ML Image Gatherer

A python cli app that scrapes images from the web for training image classification ML algorithms.

Summary

ML Image Gatherer was created because of a need that arose within my Bird Identifier app. While Bird Identifier could attempt identifying photos, it really wasn't very accurate in a lot of cases. I needed some way to get lots of images that would let me train the image classification algorithm to be smarter. And so, ML Image Gatherer was born.

The app works by allowing users to pass a search query in through the command line, and then it will go to google images and scrape a number of images of that query and save them. Those images can then be vetted and consumed by a machine learning algorithm so it can learn to classify images.


Commands

There are two main commands in image gatherer: --query and --batch.

Query is the most basic command. It tells the app to go scrape images for a single subject.
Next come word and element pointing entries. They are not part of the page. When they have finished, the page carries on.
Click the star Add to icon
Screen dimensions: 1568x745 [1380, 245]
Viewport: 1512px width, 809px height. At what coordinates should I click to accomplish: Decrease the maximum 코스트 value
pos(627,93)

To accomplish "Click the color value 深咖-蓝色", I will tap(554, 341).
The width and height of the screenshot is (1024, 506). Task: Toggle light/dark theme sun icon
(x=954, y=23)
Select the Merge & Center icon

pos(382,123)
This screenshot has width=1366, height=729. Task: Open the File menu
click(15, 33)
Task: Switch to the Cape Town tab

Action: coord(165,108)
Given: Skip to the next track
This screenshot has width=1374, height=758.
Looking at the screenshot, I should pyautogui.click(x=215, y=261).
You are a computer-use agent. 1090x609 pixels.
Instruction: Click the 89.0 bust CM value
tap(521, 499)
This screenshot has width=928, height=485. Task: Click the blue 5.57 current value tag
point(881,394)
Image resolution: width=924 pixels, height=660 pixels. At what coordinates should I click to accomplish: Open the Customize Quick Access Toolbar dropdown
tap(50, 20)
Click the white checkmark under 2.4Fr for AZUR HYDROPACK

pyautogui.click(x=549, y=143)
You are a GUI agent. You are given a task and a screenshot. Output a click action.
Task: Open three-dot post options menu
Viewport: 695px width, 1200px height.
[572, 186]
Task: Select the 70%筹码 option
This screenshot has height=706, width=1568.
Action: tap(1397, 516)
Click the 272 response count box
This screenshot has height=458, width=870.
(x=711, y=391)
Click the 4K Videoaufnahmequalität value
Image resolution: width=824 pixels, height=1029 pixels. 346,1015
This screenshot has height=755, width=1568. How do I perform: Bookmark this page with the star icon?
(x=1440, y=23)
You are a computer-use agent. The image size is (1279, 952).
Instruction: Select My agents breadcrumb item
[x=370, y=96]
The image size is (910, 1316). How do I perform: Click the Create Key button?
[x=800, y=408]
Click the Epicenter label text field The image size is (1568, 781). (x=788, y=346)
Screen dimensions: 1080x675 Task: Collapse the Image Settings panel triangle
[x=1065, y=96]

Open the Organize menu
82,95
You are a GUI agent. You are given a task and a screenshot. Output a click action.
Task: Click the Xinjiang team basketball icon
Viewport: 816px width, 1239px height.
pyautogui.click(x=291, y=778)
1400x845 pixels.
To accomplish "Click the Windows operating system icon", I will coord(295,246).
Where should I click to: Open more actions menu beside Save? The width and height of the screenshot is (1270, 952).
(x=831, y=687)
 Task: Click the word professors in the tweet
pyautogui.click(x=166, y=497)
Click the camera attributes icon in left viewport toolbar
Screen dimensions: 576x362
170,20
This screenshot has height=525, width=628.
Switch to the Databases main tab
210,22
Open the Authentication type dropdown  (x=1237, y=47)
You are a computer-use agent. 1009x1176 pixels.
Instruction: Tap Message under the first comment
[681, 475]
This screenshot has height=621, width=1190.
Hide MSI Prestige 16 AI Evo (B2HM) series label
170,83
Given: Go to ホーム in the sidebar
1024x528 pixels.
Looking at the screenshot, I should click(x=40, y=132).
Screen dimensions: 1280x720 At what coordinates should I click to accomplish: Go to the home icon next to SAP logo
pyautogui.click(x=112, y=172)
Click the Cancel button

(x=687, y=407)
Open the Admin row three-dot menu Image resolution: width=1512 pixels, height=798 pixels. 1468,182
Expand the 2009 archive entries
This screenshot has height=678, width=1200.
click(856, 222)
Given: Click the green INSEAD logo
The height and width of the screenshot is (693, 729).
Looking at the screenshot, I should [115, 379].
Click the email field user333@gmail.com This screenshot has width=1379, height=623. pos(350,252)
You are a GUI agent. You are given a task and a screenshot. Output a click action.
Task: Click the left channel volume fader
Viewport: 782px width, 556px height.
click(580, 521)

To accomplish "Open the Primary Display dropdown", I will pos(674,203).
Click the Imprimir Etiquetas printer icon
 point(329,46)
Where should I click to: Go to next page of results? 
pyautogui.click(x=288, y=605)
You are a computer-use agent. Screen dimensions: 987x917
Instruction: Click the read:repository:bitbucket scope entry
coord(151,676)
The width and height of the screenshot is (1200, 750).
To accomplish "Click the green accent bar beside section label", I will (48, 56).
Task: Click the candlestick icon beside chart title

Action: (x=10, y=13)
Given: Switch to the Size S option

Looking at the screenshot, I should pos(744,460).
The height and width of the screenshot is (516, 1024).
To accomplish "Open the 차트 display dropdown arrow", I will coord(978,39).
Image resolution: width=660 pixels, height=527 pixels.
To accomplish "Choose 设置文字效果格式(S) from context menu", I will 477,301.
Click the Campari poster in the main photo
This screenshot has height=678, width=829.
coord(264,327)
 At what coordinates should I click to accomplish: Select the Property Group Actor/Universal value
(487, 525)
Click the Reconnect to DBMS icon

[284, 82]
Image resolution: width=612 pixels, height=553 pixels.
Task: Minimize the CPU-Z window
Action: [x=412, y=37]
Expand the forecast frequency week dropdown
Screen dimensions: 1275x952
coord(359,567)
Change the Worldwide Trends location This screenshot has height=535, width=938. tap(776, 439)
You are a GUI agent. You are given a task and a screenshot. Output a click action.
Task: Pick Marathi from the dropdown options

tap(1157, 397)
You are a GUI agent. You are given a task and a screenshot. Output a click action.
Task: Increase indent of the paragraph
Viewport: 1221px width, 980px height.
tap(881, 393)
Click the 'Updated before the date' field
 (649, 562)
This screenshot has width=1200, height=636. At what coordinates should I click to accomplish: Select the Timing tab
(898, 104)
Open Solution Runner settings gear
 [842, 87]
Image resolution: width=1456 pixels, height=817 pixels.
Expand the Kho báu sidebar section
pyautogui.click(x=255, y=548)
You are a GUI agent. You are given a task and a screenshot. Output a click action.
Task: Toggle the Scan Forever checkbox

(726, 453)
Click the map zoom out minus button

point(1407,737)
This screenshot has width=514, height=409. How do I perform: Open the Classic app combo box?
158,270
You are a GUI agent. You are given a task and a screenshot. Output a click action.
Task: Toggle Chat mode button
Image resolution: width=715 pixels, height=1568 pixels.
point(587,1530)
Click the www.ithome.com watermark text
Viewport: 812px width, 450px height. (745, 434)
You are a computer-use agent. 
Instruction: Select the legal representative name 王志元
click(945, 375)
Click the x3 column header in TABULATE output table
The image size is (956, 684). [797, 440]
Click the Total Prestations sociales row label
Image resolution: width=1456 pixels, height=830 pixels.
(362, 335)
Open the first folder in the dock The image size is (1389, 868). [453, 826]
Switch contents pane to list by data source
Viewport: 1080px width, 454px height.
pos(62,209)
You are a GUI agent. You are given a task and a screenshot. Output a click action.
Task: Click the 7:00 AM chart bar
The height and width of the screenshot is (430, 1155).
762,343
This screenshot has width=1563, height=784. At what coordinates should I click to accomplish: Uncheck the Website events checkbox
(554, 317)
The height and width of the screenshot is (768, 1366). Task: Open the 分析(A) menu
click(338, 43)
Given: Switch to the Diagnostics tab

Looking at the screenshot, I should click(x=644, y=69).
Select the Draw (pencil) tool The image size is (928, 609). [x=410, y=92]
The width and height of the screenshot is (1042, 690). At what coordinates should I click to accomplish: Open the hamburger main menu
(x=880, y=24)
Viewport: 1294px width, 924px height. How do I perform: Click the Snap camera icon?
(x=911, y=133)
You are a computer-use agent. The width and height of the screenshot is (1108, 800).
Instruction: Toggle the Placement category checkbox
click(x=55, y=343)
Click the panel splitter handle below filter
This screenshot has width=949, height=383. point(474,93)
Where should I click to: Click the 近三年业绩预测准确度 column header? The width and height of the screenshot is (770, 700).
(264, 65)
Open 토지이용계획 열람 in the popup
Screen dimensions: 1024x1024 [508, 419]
Batch allows users to populate a text file with any number of queries, and then the app will scrape images for every single one of them. It utilizes multithreading to scrape a number of queries at the same time. This command greatly increases how effective the app is. In Bird Identifier, I wanted to train the algorithm how to identify hundreds of different bird species. Instead of entering each query individually, this allows me to simply populate a text file and let the app do all of the hard work.

Options

Each of the main commands has several options that allow the user to tweak the behavior. The options include:

  • --help: lists all of the possible commands and options.
  • --num: determines the number of images scraped. Accepts 1-100, and defaults to 10.
  • --path: determines where the images will be saved.
  • --threads: exclusively for batch. Determines the number of queries that are scraped concurrently.
  • --no-headless: allows the scraper to run in real mode, allowing the user to see the scraping in action.
  • --debug: enables debug logging.


How It Works

The app utilizes 2 libraries for most of its functionality: argparse and selenium.

Argparse is a python library that makes building CLI apps very easy. It handles all of the commands and options passed in through the terminal.

Selenium is a browser automation tool that I chose to use for webscraping. Because Image Gatherer targets Google for its images, many normal webscraping libraries wouldn't work because they don't interact with JavaScript and reactive websites. Selenium doesn't have this issue becaues it mimics a normal web browser, and it can load JavaScript pages. This means the app is a bit slower than other webscrapers, but it's a necessary evil.

When a user passes a command into the app, like so: py image-gatherer.py --query dog -num 100, all of the CLI arguments are parsed first. This command tells the app to scrape images for a single query, labelled "dog", and to get 100 images. The arguments are then passed to the webscraper, which creates an instance of Selenium that loads google and searches for the query.

Depending on how many images are needed, the scraper will scroll to the bottom of the page to load as many images as possible. After the images are loaded, Selenium selects each image sequentially (so we get the higher resolution version) and saves the [src] of each image. These images are then saved to a folder based on the user's path argument.

If the user selects the batch command, the app will first load all of the queries from the batch file. Then it creates a ProcessPoolExecutor that runs X number of queries at the same time, allowing the app to process them much more quickly than if it was sequential. Images for each individual query are labelled and saved to a query specific sub-folder, allowing for easy consumption by a ML algorithm.

Once the images are all downloaded, the user needs to check each of them to ensure they're appropriate for the training of the machine learning algorithm. Once that's done they can be easily imported by the ML algorithm for training!


Other Notes

The app has a few other useful features (at least for the developer). The debug option tells the app to save debug information to a log file. In addition to this, the app will take screenshots of the webscraper when it encounters errors, making debugging the app much easier, especially in headless mode.


Wrap Up

Image Gatherer really isn't a complicated app. It was designed to do one task and to do it well. Despite that simplicity, it taught me a lot about many different topics and I was able to add many more features than if it was more technically convoluted. I would love to add tests to this project to increase its reliability, but the call of a new proejct is too strong! I've really enjoyed working on this project, and I definitely want to come back to it someday.